→ Halaman:
------------------------------------
3. Pembunuhan yang Direncanakan Pembunuhan dengan rencana lebih dulu atau disingkat dengan pembunuhan berencana, adalah pembunuhan yang paling berat ancaman pidananya dari seluruh bentuk kejahatan terhadap nyawa manusia, hal ini diatur dalam Pasal 340 KUHP yang menyatakan: “Barangsiapa dengan sengaja dan dengan rencana terlebih dahulu merampas nyawa orang lain, diancam karena pembunuhan berencana, dengan pidana mati atau pidana penjara seumur hidup atau selama waktu tertentu, paling lama 20 (dua puluh) tahun”.
Unsur-unsur dari tindak pidana ini adalah : 1) Adanya kesengajaan, yaitu kesengajaan yang harus disertai dengan suatu perencanaan terlebih dahulu; 2) Yang bersalah di dalam keadaan tenang memikirkan untuk melakukan pembunuhan itu dan kemudian tidak menjadi soal berapa lama waktunya. Apabila saat timbulnya pikiran untuk membunuh itu dalam keadaan marah atau terharu ingatannya tetapi tetap melakukan pembunuhan itu, maka ia dianggap tetap melakukan pembunuhan itu. Tetapi lain halnya apabila pikiran untuk membunuh itu timbul di dalam keadaan marah dan keharuan itu berlangsung terus sampai ia melakasankan pembunuhan itu, maka dalam hal ini tidak ada perencanaan yang dipikirkan dalam hati yang tenang.
4. Pembunuhan Anak Pembunuhan anak diatur dalam Pasal 341, yang menyatakan: “seorang ibu yang karena takut akan ketahuan melahirkan anak pada saat anak dilahirkan atau tidak lama kemudian, dengan sengaja merampas nyawa anaknya, diancam karena membunuh nyawa anak sendiri, dengan pidana penjara paling lama 7 (tujuh) tahun”. Tindak pidana pada pembunuhan ini dinamakan membunuh biasa anak atau maker mati anak (kinderdoodslag). Apabila pembunuhan anak itu dilakukan dengan direncanakan sebelumnya, maka dapat diancam dengan Pasal 342 KUHP, yang dinamakan kindermoord. Unsur-unsur pada pembunuhan anak ini adalah: 1) Pembunuhan anak itu harus dilakukan oleh ibunya sendiri, apabila si ibu mempunyai suami atau tidak, hal itu tidak menjadi soal;
2) Pembunuhan anak itu harus terdorong oleh rasa ketakutan akan diketahui melahirkan anak itu. Bila anak yang didapat karena hasil hubungan kelamin yang tidak sah atau berzinah, apabila unsur-unsur ini tidak ada, maka perbuatan itu dikenakan sebagai pembunuhan biasa (Pasal 338 KUHP). 5. Pembunuhan atas Permintaan si Korban Diatur dalam Pasal 344 KUHP, yang menyatakan: “barang siapa merampas nyawa orang lain atas permintaan orang itu sendiri yang jelas dinyatakan dengan kesungguhan hati, diancam dengan pidana penjara paling lama 12 (dua belas) tahun”
------------------------------------
→ Data Tersimpan:
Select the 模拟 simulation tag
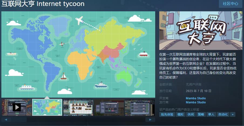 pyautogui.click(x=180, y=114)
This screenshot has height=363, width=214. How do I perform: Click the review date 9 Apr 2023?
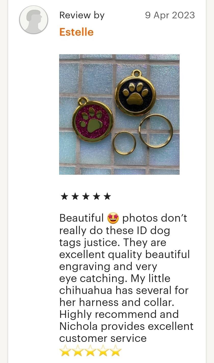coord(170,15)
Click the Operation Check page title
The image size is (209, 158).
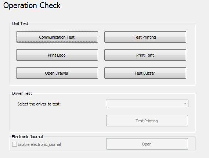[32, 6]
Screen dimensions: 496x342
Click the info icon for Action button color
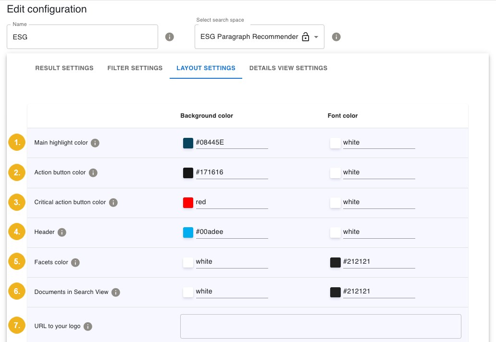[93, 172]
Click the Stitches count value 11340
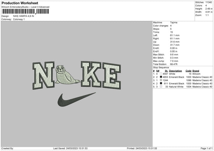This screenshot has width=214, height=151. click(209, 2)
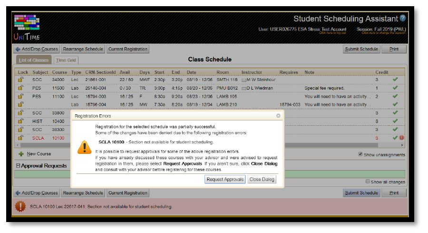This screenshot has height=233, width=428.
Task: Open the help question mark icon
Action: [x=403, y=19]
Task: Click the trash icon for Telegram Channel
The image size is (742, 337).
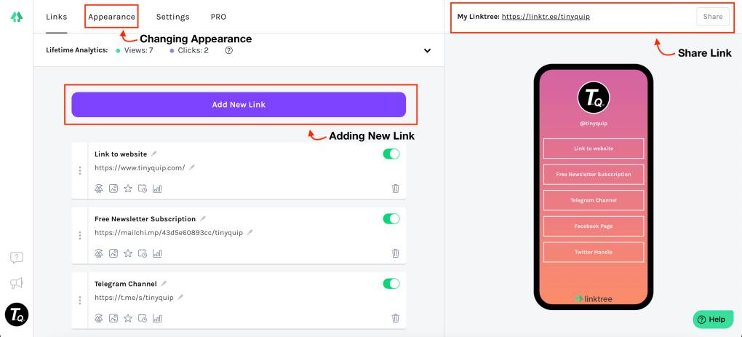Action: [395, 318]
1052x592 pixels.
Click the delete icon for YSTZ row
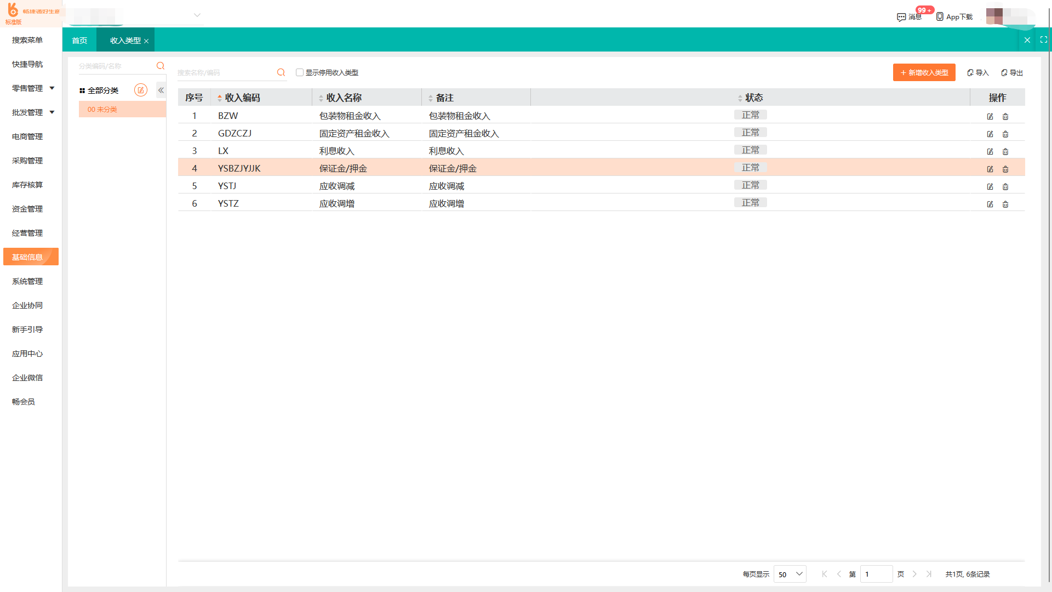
------------------------------------
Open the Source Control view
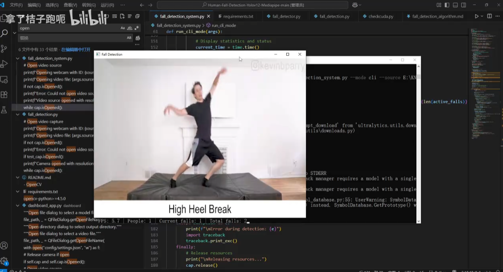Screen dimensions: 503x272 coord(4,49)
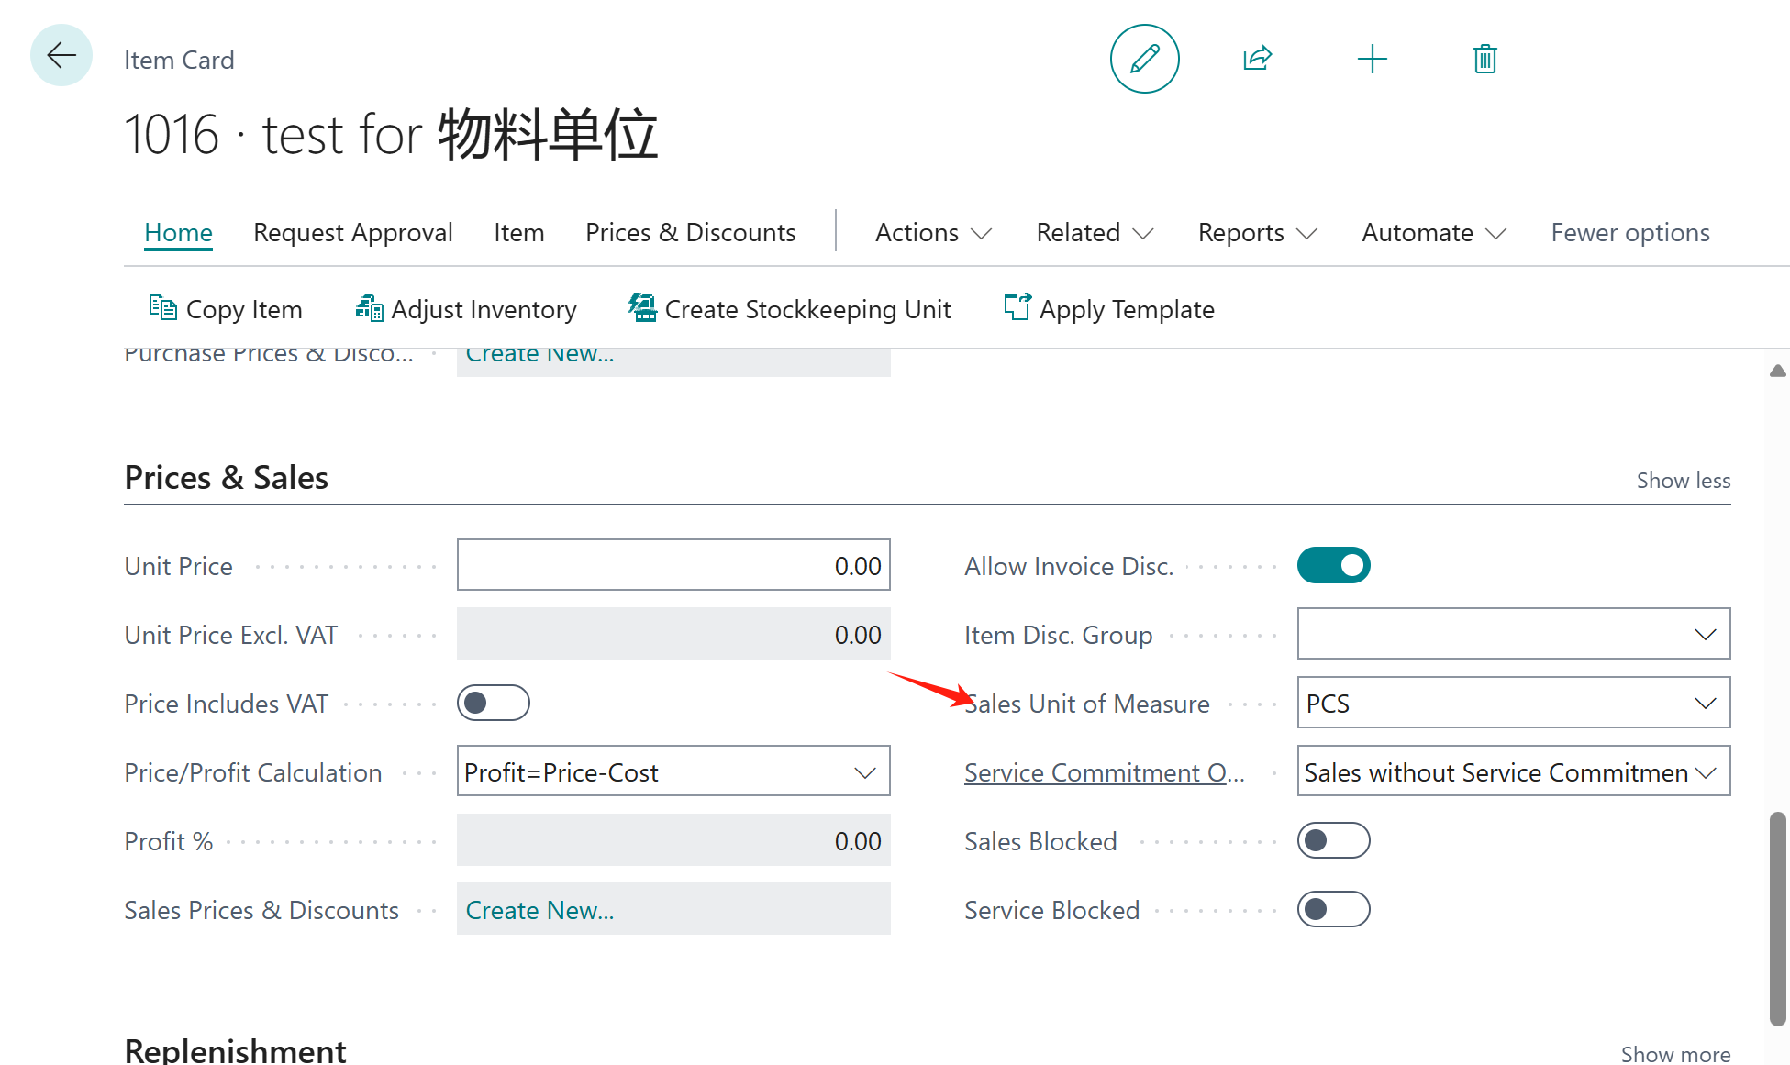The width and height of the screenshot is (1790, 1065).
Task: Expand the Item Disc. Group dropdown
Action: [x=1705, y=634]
------------------------------------
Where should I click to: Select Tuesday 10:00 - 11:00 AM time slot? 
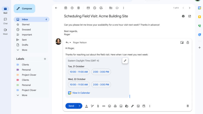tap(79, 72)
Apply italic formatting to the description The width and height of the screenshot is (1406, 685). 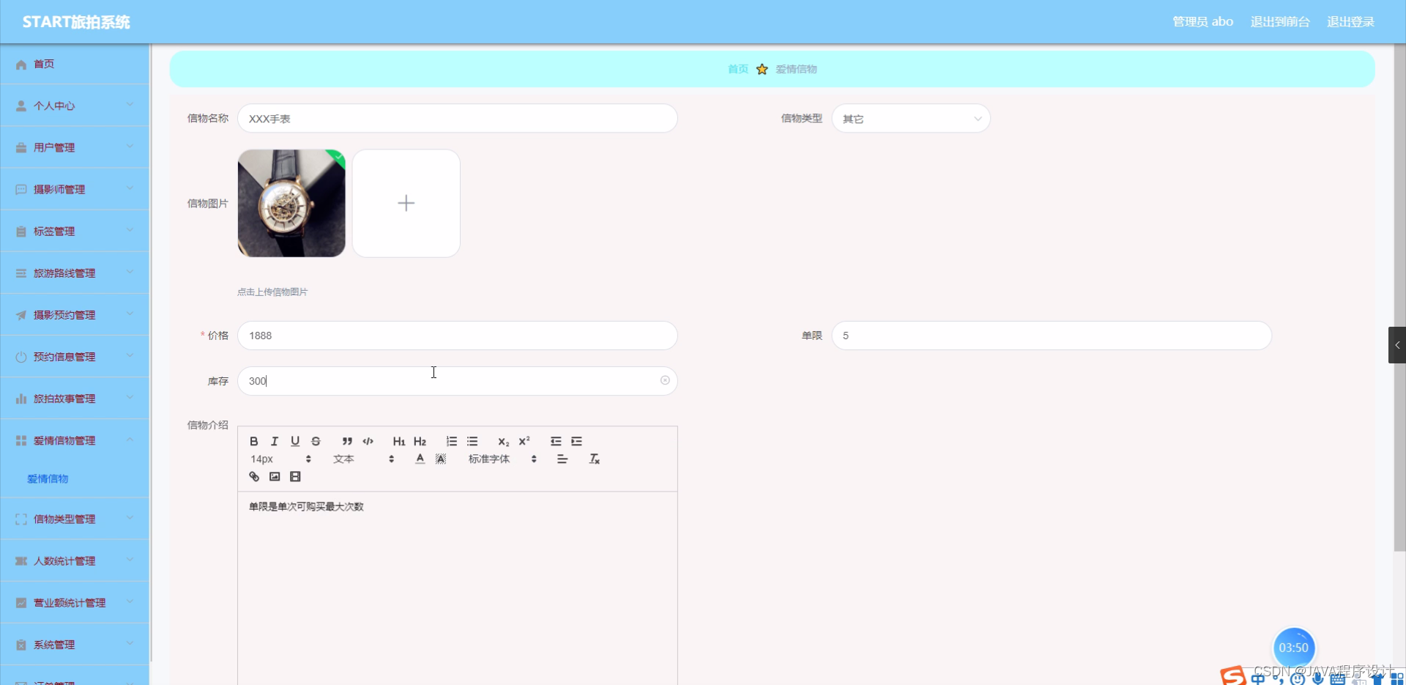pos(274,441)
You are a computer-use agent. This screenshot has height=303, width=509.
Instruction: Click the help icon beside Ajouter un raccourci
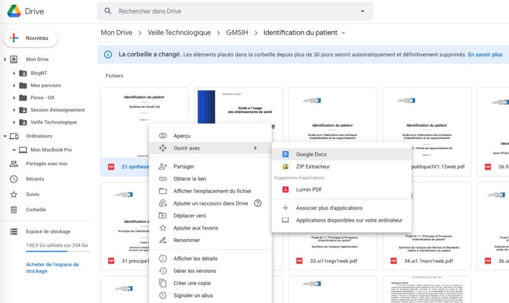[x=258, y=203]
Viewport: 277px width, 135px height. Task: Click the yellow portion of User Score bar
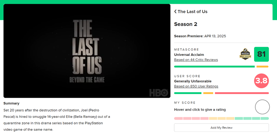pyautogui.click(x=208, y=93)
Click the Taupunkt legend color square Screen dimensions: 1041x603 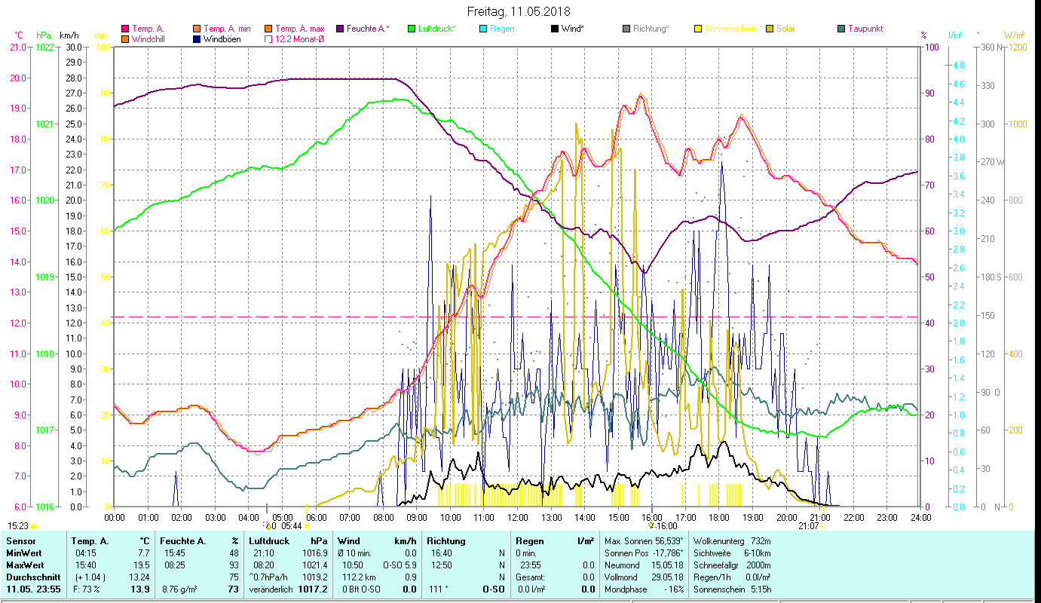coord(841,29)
------------------------------------
→ Petunjuk Tugas:
1. Tentukan apakah setiap pernyataan berikut sesuai dengan halaman tentang pembunuhan dalam KUHP, lalu jawab ya atau tidak disertai kutipan tepat dari halaman yang menjadi dasarnya: (a) Pembunuhan berencana dapat diancam pidana penjara selama waktu tertentu paling lama 20 tahun. (b) Pembunuhan anak menurut Pasal 341 hanya berlaku bagi ibu yang mempunyai suami. (c) Pembunuhan atas permintaan korban diatur dalam Pasal 344 KUHP.
2. Ketik ulang bagian halaman tentang pembunuhan dalam KUHP mulai dari "Unsur-unsur dari tindak" sampai dengan "hati yang tenang.".
3. Menurut halaman tentang pembunuhan dalam KUHP, apa sebutan bagi pembunuhan anak yang direncanakan sebelumnya dan diancam dengan Pasal 342 KUHP?
Butir-butir data di atas berasal dari sumber lain.

→ Jawaban Setiap Tugas:
1.
(a) Ya: "dengan pidana mati atau pidana penjara seumur hidup atau selama waktu tertentu, paling lama 20 (dua puluh) tahun".
(b) Tidak: "apabila si ibu mempunyai suami atau tidak, hal itu tidak menjadi soal".
(c) Ya: "Diatur dalam Pasal 344 KUHP".

2.
Unsur-unsur dari tindak pidana ini adalah : 1) Adanya kesengajaan, yaitu kesengajaan yang harus disertai dengan suatu perencanaan terlebih dahulu; 2) Yang bersalah di dalam keadaan tenang memikirkan untuk melakukan pembunuhan itu dan kemudian tidak menjadi soal berapa lama waktunya. Apabila saat timbulnya pikiran untuk membunuh itu dalam keadaan marah atau terharu ingatannya tetapi tetap melakukan pembunuhan itu, maka ia dianggap tetap melakukan pembunuhan itu. Tetapi lain halnya apabila pikiran untuk membunuh itu timbul di dalam keadaan marah dan keharuan itu berlangsung terus sampai ia melakasankan pembunuhan itu, maka dalam hal ini tidak ada perencanaan yang dipikirkan dalam hati yang tenang.

3. Kindermoord.